On macOS Katana is available through Homebrew and there is also official Docker image on Docker Hub that includes a Chromium browser.

If you have Golang development environment you can install it via Go CLI:

$ go install github.com/projectdiscovery/katana/cmd/katana@latest

If we simply want to see a list of pages a site has we only have to pass the site URL via -u parameter:

$ katana -u https://public-firing-range.appspot.com/

   __        __                
  / /_____ _/ /____ ____  ___ _
 /  '_/ _  / __/ _  / _ \/ _  /
/_/\_\\_,_/\__/\_,_/_//_/\_,_/							 

		projectdiscovery.io

[INF] Current katana version v1.1.0 (latest)
[INF] Started standard crawling for => https://public-firing-range.appspot.com/
https://public-firing-range.appspot.com/
https://public-firing-range.appspot.com/vulnerablelibraries/index.html
https://public-firing-range.appspot.com/stricttransportsecurity/index.html
https://public-firing-range.appspot.com/urldom/index.html
https://public-firing-range.appspot.com/reverseclickjacking/
https://public-firing-range.appspot.com/reflected/index.html
https://public-firing-range.appspot.com/mixedcontent/index.html
https://public-firing-range.appspot.com/tags/index.html
https://public-firing-range.appspot.com/redirect/index.html
https://public-firing-range.appspot.com/remoteinclude/index.html
https://public-firing-range.appspot.com/insecurethirdpartyscripts/index.html
https://public-firing-range.appspot.com/leakedcookie/index.html
https://public-firing-range.appspot.com/flashinjection/index.html
https://public-firing-range.appspot.com/vulnerablelibraries/jquery.html
...

But now we don’t see status codes and we’re not even sure if all of these pages load properly.
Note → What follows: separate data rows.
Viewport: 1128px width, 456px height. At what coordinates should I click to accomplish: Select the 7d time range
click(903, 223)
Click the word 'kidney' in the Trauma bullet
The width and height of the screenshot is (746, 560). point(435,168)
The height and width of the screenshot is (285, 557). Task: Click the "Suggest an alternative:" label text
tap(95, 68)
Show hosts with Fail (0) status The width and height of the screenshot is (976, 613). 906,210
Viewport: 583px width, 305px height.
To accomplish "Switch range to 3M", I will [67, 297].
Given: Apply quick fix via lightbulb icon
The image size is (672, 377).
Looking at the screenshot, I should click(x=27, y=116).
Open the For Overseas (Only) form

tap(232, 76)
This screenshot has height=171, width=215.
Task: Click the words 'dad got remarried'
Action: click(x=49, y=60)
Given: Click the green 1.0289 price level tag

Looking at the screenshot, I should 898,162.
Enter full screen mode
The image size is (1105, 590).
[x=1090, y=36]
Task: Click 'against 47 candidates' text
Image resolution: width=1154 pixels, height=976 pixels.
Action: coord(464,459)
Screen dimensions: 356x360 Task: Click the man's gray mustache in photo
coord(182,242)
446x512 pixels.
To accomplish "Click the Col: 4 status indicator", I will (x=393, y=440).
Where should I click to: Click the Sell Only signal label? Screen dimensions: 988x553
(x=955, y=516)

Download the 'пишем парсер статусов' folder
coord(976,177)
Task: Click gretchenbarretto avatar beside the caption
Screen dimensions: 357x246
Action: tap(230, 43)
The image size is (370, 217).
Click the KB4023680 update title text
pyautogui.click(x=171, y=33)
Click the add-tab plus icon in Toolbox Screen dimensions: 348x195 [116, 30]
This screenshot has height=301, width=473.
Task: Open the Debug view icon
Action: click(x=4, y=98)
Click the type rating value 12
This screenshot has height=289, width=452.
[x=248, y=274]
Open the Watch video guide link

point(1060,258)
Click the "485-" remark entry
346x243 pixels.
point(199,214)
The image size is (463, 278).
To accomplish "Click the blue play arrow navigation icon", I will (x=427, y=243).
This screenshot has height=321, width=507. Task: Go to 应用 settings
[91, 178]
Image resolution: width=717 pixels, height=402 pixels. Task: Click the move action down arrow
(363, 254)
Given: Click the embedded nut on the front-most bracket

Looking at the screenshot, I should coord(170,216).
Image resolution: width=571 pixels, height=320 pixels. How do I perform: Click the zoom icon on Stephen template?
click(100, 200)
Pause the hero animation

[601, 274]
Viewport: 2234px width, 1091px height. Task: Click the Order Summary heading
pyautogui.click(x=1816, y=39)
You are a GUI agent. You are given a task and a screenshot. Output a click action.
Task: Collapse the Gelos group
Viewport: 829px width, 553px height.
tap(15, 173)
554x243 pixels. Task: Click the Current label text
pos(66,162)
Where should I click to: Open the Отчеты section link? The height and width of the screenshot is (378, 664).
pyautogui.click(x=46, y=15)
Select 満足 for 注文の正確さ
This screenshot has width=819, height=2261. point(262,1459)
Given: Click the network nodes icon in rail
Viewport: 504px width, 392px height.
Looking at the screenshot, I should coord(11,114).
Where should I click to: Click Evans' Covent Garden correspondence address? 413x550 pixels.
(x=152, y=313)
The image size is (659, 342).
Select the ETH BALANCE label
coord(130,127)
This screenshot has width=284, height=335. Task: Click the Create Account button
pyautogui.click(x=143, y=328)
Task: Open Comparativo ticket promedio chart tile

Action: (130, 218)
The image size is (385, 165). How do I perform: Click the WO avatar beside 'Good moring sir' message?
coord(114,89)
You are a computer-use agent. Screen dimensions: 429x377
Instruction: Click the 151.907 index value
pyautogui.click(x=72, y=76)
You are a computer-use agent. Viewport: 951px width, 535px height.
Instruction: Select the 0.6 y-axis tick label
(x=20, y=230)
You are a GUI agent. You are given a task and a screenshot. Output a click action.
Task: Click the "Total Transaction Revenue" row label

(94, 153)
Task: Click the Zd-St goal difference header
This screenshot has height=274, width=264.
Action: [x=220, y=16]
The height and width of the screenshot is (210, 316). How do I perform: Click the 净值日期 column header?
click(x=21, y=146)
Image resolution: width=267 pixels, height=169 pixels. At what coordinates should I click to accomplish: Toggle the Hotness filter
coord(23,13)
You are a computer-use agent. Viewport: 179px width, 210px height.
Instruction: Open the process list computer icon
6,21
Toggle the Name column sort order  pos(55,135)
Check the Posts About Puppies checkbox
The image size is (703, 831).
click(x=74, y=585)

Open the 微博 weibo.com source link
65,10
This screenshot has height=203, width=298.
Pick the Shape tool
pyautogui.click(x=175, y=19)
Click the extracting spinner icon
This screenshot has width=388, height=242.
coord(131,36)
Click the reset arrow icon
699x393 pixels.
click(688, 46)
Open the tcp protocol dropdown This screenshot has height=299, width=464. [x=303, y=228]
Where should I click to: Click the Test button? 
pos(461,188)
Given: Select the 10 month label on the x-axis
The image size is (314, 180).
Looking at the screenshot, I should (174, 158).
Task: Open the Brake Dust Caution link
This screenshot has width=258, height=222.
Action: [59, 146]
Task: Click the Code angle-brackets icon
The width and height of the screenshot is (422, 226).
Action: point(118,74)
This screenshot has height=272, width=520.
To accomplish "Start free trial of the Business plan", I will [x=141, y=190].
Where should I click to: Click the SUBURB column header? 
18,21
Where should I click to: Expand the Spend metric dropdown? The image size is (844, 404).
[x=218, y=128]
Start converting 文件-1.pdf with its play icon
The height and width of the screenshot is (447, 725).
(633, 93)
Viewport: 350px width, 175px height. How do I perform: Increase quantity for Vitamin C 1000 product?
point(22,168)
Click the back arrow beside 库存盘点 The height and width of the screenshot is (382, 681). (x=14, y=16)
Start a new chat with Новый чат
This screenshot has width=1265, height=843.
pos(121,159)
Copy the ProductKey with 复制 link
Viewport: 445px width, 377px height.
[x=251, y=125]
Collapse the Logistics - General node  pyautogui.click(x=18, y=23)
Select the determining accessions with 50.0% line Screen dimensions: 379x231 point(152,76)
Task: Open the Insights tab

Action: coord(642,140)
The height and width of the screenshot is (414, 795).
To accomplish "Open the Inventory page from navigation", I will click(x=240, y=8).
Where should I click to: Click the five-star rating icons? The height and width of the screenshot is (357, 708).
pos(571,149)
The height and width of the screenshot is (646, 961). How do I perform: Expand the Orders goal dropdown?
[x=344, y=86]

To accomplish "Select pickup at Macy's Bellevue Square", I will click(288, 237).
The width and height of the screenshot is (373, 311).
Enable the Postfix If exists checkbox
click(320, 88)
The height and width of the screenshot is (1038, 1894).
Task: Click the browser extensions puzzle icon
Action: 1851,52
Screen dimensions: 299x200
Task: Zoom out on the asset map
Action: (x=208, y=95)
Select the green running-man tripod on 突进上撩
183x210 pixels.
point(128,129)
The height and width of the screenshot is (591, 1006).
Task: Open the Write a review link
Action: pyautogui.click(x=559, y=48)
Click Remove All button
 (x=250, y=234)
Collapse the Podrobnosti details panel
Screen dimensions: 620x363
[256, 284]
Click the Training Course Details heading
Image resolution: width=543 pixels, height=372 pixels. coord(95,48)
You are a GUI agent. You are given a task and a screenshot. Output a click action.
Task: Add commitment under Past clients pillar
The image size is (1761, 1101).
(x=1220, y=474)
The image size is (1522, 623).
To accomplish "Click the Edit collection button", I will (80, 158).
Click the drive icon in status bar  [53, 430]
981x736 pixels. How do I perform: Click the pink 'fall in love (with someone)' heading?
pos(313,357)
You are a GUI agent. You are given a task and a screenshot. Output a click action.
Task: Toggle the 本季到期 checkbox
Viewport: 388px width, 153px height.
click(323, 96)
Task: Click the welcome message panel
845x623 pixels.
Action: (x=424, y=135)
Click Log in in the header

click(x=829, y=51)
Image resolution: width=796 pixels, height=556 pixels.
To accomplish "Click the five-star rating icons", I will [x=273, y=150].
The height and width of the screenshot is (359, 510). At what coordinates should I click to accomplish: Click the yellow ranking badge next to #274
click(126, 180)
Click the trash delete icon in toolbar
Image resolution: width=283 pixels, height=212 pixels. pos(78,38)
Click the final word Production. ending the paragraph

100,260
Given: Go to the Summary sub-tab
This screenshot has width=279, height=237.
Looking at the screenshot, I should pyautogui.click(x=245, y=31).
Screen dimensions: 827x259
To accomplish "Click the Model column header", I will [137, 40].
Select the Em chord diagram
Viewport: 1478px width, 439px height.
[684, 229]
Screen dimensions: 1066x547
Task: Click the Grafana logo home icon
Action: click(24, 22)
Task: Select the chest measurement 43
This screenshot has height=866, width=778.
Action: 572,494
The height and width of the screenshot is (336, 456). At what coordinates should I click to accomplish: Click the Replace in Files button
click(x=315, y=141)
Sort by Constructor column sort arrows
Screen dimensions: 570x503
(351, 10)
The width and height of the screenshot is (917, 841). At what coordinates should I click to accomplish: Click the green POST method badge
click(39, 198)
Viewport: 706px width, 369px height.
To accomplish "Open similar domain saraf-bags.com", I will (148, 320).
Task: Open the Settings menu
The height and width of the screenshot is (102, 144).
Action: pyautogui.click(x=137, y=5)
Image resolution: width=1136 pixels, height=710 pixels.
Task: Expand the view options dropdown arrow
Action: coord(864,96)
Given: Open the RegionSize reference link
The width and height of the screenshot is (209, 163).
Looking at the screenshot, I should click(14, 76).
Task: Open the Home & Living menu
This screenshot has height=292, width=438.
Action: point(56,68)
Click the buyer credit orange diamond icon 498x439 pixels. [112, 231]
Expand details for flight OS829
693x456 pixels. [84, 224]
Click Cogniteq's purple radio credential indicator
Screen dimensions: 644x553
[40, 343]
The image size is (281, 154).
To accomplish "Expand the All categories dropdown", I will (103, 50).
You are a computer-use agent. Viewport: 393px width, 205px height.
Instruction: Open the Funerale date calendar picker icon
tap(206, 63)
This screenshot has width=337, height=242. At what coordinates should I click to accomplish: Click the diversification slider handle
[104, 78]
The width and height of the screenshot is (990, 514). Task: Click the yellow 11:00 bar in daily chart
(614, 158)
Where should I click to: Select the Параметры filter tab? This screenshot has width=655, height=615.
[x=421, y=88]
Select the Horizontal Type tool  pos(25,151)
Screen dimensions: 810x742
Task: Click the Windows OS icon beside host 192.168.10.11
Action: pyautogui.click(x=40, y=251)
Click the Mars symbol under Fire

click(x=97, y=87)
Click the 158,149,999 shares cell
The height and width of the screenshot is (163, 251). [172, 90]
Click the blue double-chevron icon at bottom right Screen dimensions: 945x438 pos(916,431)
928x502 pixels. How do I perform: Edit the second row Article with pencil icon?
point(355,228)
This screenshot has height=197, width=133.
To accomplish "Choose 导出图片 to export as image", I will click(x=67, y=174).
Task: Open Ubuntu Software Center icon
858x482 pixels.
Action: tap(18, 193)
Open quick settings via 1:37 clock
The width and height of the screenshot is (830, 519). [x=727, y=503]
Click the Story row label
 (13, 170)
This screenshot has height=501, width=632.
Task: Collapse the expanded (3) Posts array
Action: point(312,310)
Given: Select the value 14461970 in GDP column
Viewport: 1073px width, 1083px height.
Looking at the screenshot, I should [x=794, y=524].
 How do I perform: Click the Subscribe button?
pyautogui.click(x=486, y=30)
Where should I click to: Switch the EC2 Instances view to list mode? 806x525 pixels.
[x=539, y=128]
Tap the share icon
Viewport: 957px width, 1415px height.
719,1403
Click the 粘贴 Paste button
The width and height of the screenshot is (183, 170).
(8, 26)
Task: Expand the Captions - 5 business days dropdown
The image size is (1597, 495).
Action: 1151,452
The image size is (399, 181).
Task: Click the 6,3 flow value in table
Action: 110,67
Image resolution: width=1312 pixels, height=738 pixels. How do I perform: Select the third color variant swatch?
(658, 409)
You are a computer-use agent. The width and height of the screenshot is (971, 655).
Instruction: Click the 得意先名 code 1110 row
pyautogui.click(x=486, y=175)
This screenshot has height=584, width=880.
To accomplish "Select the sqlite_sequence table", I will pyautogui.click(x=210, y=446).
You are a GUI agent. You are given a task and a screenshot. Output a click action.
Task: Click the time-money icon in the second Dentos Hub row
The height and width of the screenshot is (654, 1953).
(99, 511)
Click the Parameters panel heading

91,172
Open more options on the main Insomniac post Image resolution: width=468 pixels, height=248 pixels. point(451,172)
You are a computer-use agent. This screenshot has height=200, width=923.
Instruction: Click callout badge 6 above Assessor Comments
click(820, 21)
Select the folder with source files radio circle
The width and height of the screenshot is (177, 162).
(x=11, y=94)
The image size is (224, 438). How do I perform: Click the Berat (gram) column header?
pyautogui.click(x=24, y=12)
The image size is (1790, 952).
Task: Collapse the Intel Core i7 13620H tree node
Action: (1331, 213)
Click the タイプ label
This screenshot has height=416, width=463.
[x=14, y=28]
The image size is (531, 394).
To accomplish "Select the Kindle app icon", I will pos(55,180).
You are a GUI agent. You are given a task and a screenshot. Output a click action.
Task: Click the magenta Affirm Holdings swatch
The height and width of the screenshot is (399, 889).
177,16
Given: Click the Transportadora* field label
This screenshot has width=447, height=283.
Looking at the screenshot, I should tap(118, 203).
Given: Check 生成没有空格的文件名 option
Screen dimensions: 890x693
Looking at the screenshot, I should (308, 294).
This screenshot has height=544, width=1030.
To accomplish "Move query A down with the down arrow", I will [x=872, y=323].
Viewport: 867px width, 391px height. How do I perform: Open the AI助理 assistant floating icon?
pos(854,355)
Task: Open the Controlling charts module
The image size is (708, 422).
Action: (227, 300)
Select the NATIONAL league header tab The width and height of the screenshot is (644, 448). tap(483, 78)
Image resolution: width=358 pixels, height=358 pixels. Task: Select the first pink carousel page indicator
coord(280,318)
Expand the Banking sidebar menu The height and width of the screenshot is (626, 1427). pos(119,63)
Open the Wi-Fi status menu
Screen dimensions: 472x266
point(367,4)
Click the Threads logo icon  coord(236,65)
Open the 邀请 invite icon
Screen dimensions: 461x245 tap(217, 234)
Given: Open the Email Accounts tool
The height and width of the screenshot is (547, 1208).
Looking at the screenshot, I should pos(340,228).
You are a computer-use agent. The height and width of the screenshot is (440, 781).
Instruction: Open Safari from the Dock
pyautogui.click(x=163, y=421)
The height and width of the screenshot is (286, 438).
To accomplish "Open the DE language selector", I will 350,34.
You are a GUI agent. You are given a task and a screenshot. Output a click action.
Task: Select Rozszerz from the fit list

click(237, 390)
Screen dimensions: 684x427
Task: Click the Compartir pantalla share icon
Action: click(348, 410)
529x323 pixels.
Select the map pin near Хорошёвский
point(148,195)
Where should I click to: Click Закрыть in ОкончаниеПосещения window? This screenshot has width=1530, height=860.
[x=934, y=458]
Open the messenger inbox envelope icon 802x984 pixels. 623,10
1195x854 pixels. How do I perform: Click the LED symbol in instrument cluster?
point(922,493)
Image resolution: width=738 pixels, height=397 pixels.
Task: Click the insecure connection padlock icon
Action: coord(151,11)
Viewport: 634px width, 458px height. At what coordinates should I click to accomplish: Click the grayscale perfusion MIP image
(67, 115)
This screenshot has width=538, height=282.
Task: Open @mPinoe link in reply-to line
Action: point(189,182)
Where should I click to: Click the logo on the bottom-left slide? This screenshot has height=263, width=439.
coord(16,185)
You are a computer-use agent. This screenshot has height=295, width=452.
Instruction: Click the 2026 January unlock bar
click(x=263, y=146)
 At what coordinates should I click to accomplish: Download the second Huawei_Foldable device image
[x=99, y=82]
We can use -mdc argument with Project Discovery DSL snippet to filter out only responses with status code 200:

$ katana -u https://public-firing-range.appspot.com/ -mdc 'status_code == 200' 

We can use this tool to store responses in case you want to separate web crawling from HTTP parsing:

$ katana -u https://books.toscrape.com/ -store-response

This decouples former from the latter so that you can download all the pages once and then work on code that parses the HTML documents. The above command creates a new directory named katana_responses with an index.txt file listing requests, status codes and relative file paths:

$ head index.txt 
katana_response/books.toscrape.com/3060d727707e12334c7134afe04df480af3f0fdf.txt https://books.toscrape.com/ (200 OK)
katana_response/books.toscrape.com/f77b190299d9ad01298054c2b1ce13f35765e4d1.txt https://books.toscrape.com/static/oscar/js/bootstrap-datetimepicker/locales/bootstrap-datetimepicker.all.js (200 OK)
katana_response/books.toscrape.com/9e4c7d8e5630912730d1194fec599ec3f5f8580e.txt https://books.toscrape.com/static/oscar/js/bootstrap-datetimepicker/bootstrap-datetimepicker.js (200 OK)
katana_response/books.toscrape.com/7fdd4edbfcbe5d86df9904b18b6747e7cf7f0efa.txt https://books.toscrape.com/static/oscar/js/oscar/ui.js (200 OK)
katana_response/books.toscrape.com/cd148dbefc26230ec0d29104eb0408ae640720d2.txt https://books.toscrape.com/static/oscar/js/bootstrap3/bootstrap.min.js (200 OK)
katana_response/books.toscrape.com/0eb507686604bb3002bdf01dc8d1b917c7352867.txt https://books.toscrape.com/static/oscar/css/datetimepicker.css (200 OK)
katana_response/books.toscrape.com/0a63ac4de25fb4ba06a76137240cc663a716b506.txt https://books.toscrape.com/static/oscar/js/bootstrap-datetimepicker/bootstrap-datetimepicker.css (200 OK)
katana_response/books.toscrape.com/a2652354fa625fb0f225b7cd87f035f8f6d6af2c.txt https://books.toscrape.com/catalogue/its-only-the-himalayas_981/index.html (200 OK)
katana_response/books.toscrape.com/bf2072cbc394277fe024f4992dde7a498b7d6a9f.txt https://books.toscrape.com/catalogue/libertarianism-for-beginners_982/index.html (200 OK)
katana_response/books.toscrape.com/e4f9cda62c7f551a9e54439e5ed27f6e3306902a.txt https://books.toscrape.com/catalogue/mesaerion-the-best-science-fiction-stories-1800-1849_983/index.html (200 OK)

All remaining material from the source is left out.